How Do I Monitor Kafka Consumer Group Lag?

Table of Contents

If you run Apache Kafka in production, kafka consumer group lag is one of the most important metrics you need to watch. When lag grows, it means your consumers are falling behind producers. Messages pile up, real-time guarantees break, and downstream systems suffer. Left unattended, a growing lag can cascade into data pipeline failures and missed SLAs.

This guide explains what kafka consumer group lag is, why it happens, how to measure it using multiple methods, and what you can do to bring it under control.

Key Takeaways
  • Kafka consumer group lag is the gap between the log-end offset (latest message produced) and the committed offset (last message consumed) across all partitions in a consumer group.
  • A stable lag of a few hundred messages is normal. A continuously growing lag signals a problem.
  • You can check lag instantly with kafka-consumer-groups.sh, or continuously via JMX, Prometheus with kafka_lag_exporter, or Burrow.
  • Common causes include slow message processing, partition skew, insufficient consumer instances, and misconfigured fetch parameters.
  • Fixes include adding consumers (up to the partition count), optimizing processing logic, increasing partition count, and tuning configuration.

What Is Kafka Consumer Group Lag?

In Apache Kafka, every partition in a topic maintains a sequence of messages. Each message has a monotonically increasing integer called an offset. Two offsets are critical for understanding lag:

  • Log-End Offset (LEO): The offset of the latest message written to the partition by the producer.
  • Consumer Committed Offset: The offset of the last message that the consumer group has processed and committed.

Lag for a single partition is simply:

Lag = Log-End Offset - Consumer Committed Offset

For a consumer group reading a topic with multiple partitions, total lag is the sum of per-partition lags across all partitions assigned to that group.

Example: A topic has 3 partitions. Partition P1 has lag 0, P2 has lag 300, P3 has lag 200. Total consumer group lag = 500. This means 500 messages are waiting to be consumed.
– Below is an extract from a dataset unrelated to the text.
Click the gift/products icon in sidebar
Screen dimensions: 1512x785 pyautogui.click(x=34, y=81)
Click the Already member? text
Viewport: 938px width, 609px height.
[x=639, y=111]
Some lag is always present because producers and consumers run asynchronously. A stable lag of a few hundred messages in a high-throughput system is normal. What you should worry about is lag that grows continuously over time, because that means your consumers are structurally unable to keep up.

Common Causes of Kafka Consumer Group Lag

Understanding why lag happens is the first step toward fixing it. The most frequent causes are:

This is the most common cause. If a consumer takes 50ms to process each message and 1,000 messages per second arrive on a single partition, one consumer needs 50 seconds to process what arrived in one second. The math does not work. Typical slow-processing culprits include synchronous database writes per message instead of batching, HTTP calls to external APIs inside the processing loop, heavy transformations such as parsing large JSON objects or running regex, and locking or contention in multi-threaded consumers.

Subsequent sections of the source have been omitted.